** BEGIN **

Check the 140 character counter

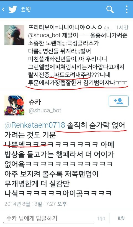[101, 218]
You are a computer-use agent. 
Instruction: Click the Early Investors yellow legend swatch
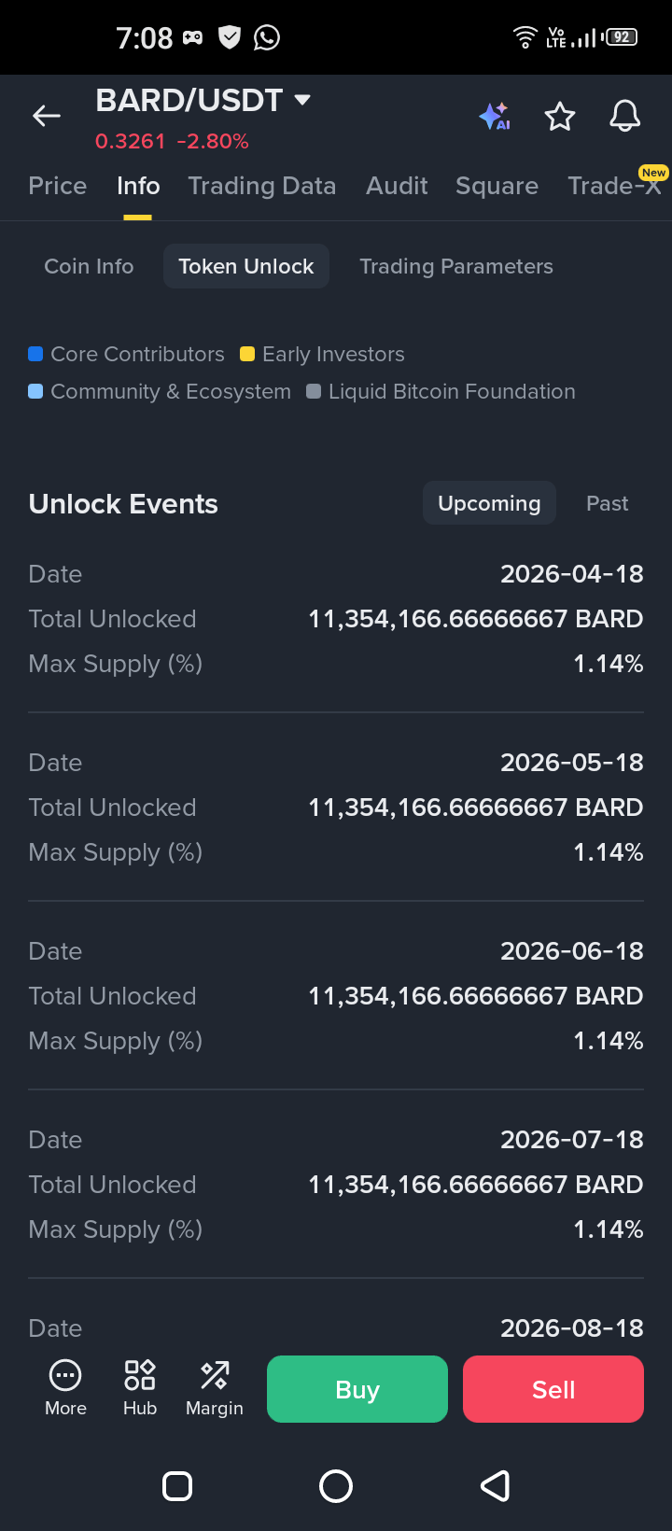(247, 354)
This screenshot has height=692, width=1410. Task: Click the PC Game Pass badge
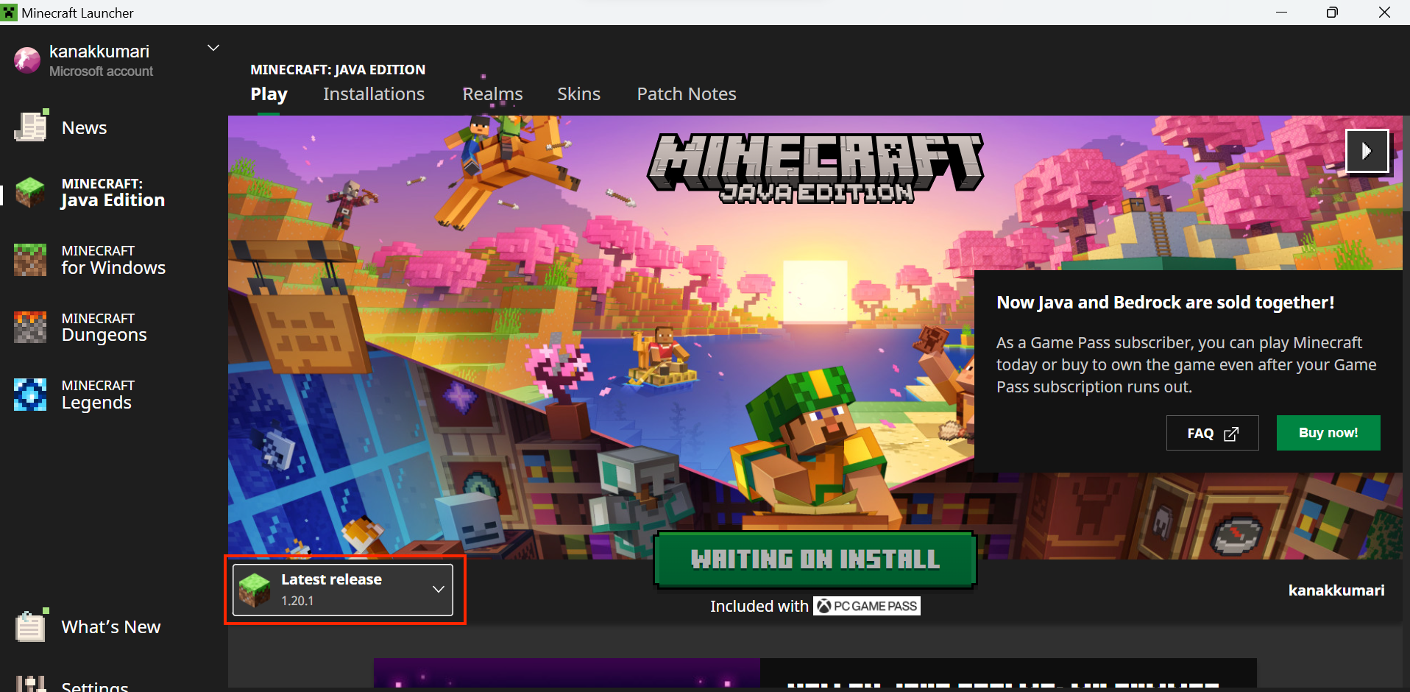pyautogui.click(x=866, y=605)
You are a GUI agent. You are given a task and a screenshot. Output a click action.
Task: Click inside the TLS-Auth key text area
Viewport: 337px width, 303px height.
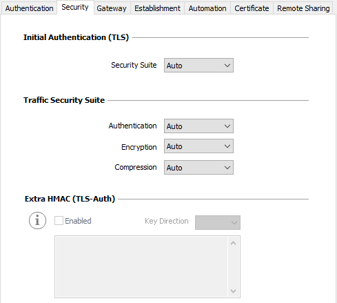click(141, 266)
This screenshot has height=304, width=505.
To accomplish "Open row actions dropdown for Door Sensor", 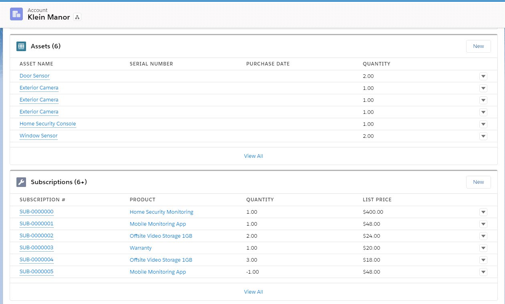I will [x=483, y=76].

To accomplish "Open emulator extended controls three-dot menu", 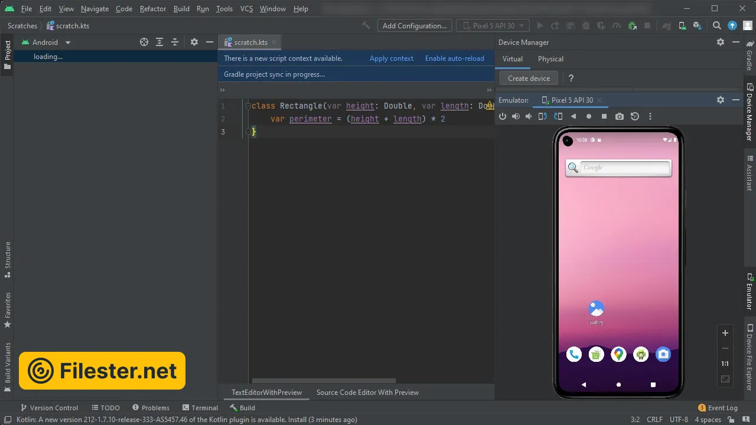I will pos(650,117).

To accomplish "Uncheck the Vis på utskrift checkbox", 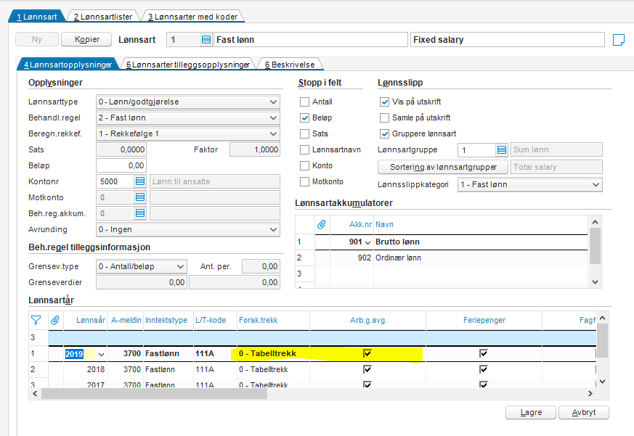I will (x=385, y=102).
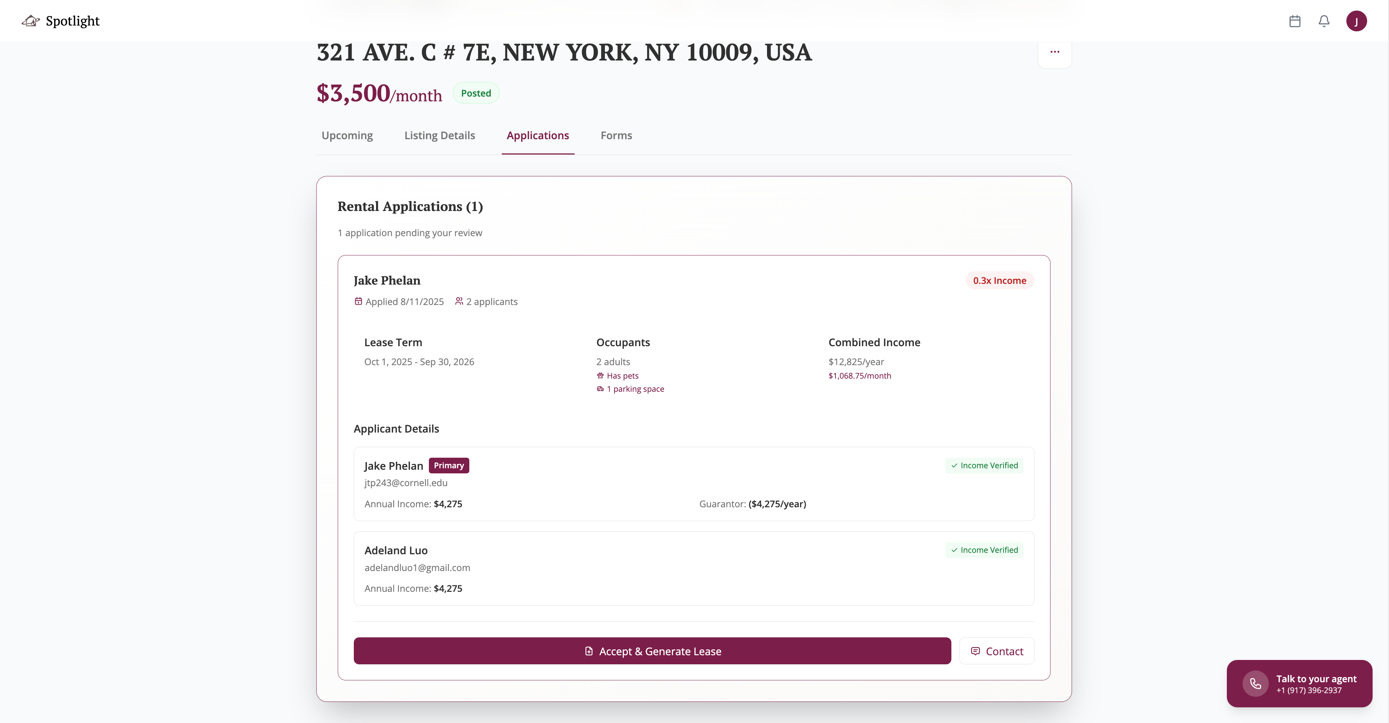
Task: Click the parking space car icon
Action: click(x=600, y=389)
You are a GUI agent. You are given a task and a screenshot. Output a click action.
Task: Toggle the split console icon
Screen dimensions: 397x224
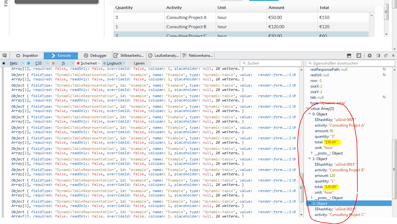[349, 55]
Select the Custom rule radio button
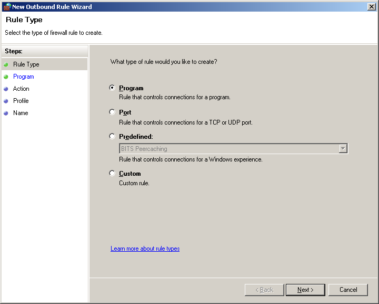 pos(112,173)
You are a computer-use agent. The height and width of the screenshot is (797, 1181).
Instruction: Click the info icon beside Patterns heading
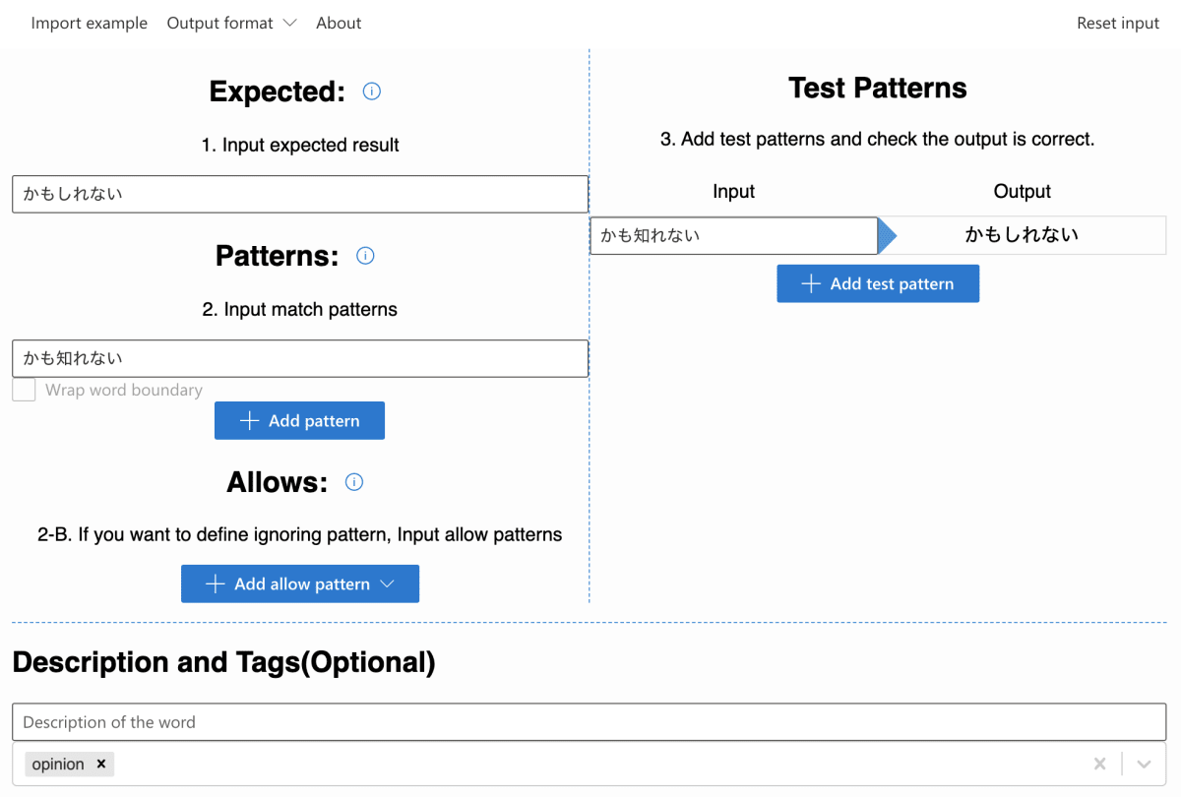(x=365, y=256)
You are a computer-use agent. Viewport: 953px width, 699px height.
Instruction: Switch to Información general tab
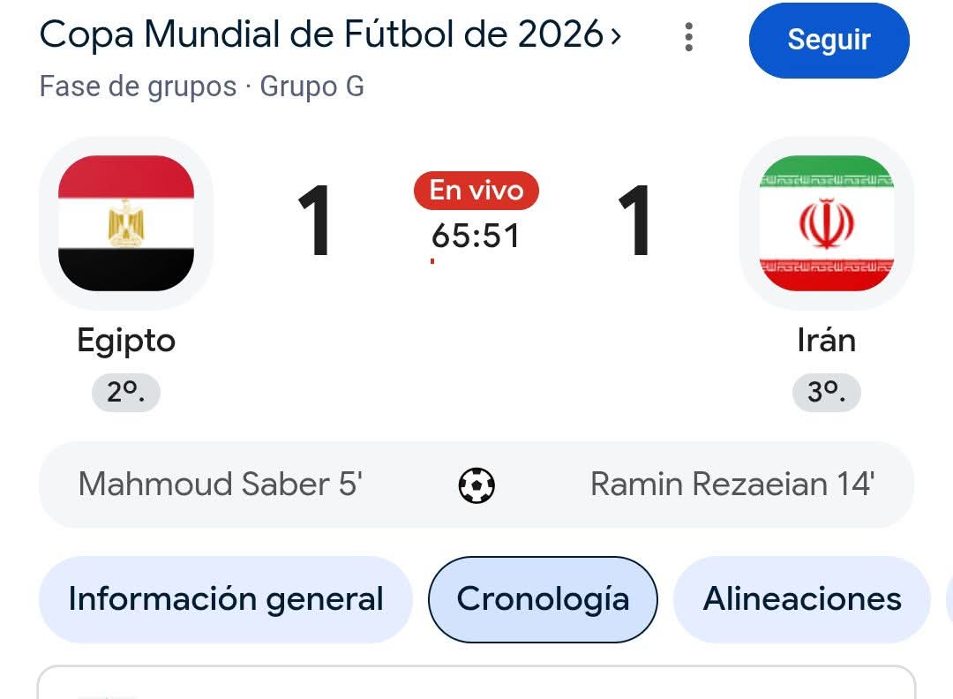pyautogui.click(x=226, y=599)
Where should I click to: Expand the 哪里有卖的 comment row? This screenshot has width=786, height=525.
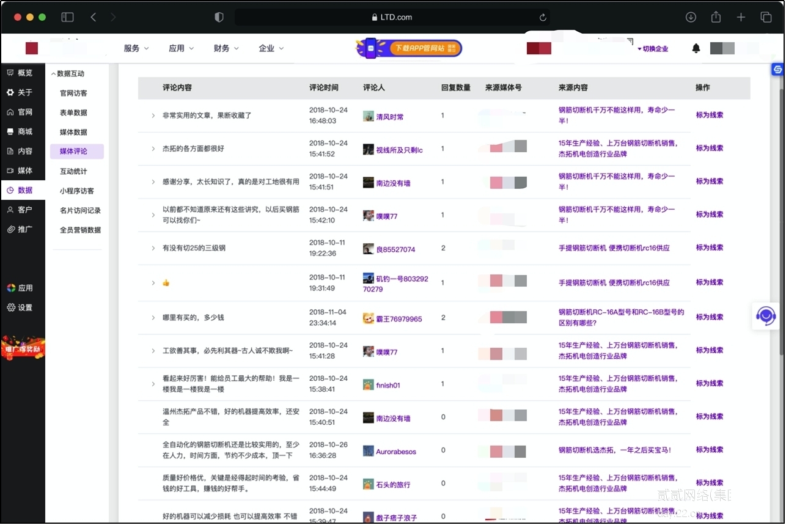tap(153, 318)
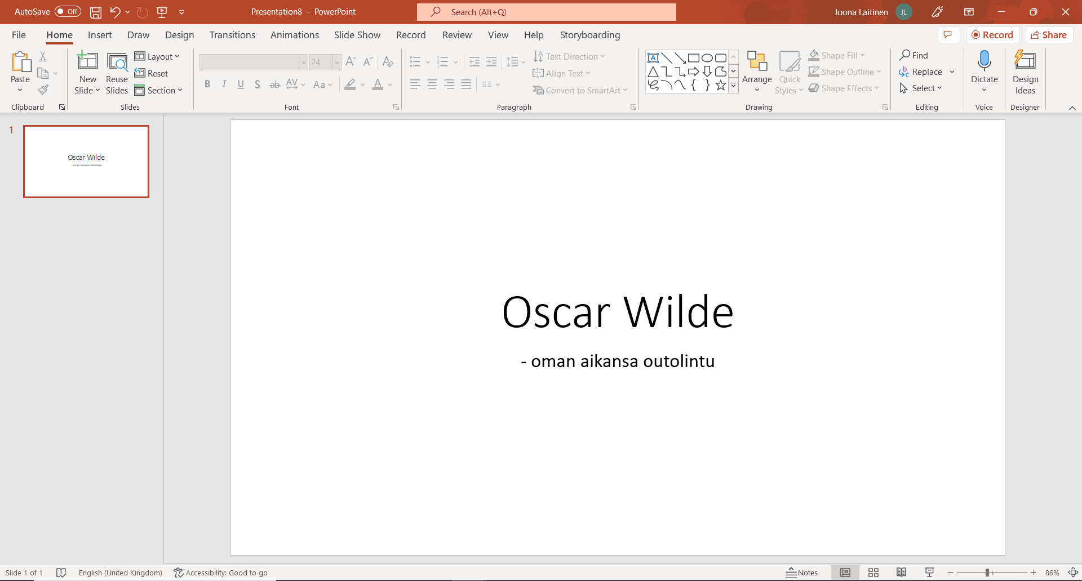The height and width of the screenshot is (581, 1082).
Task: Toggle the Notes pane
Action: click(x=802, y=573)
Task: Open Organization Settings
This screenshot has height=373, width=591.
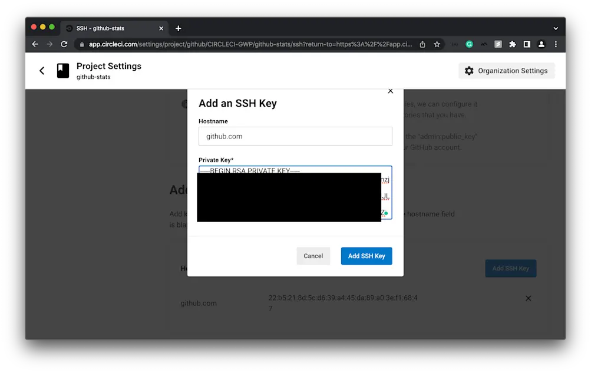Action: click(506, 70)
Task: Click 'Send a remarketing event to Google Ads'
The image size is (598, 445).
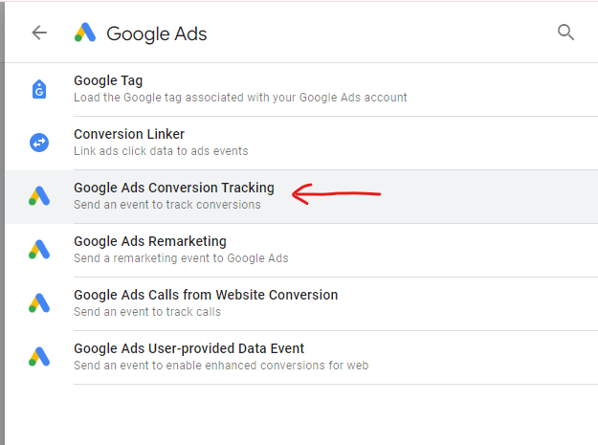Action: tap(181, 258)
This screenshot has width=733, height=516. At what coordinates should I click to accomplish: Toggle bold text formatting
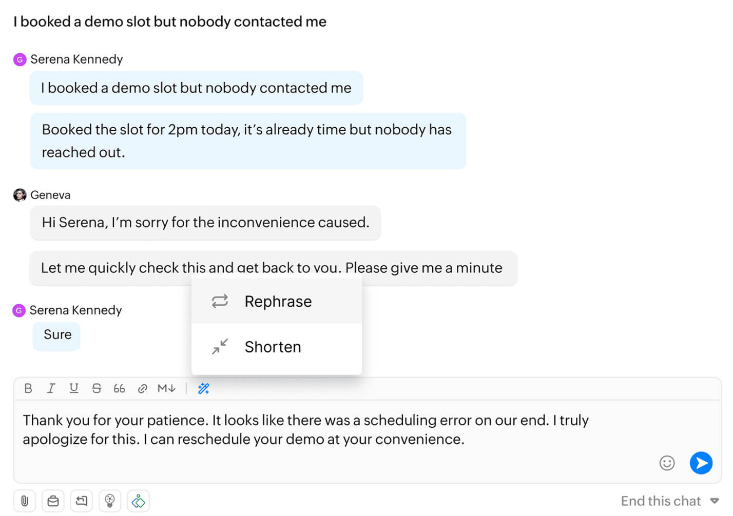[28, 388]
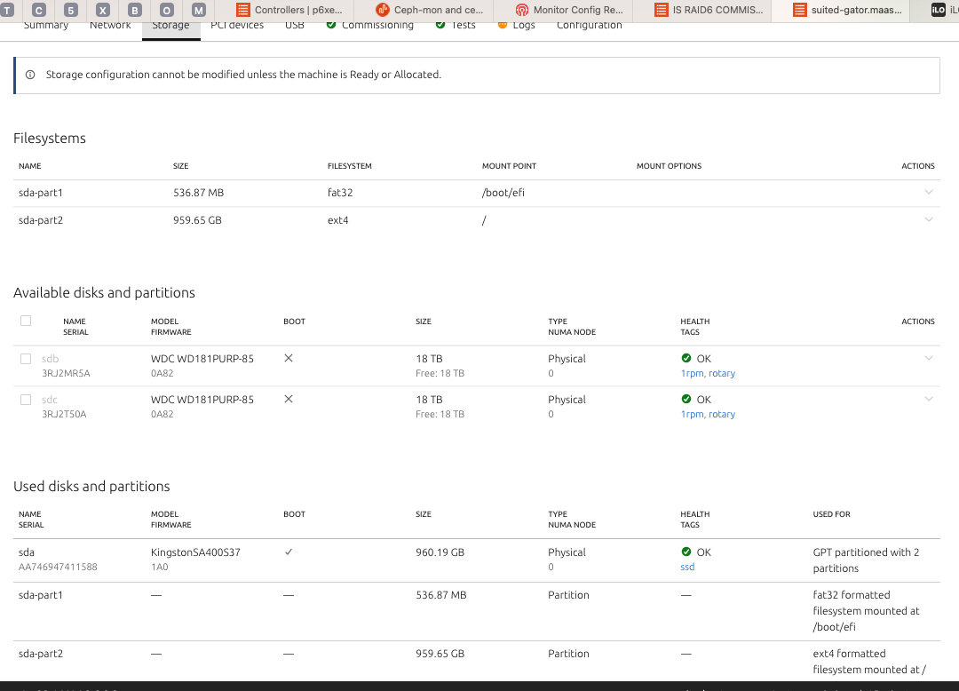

** END **

## [Do this]
Return, word for word, the lines of the entries from the line with "Select the Custom rule radio button" up to and including the line with "(x=365, y=256)". Leave the pictures out.

## [Answer to this problem]
Select the Custom rule radio button
 pos(112,173)
You are a computer-use agent. The height and width of the screenshot is (797, 1181).
Instruction: Click the info icon beside Patterns heading
(x=365, y=256)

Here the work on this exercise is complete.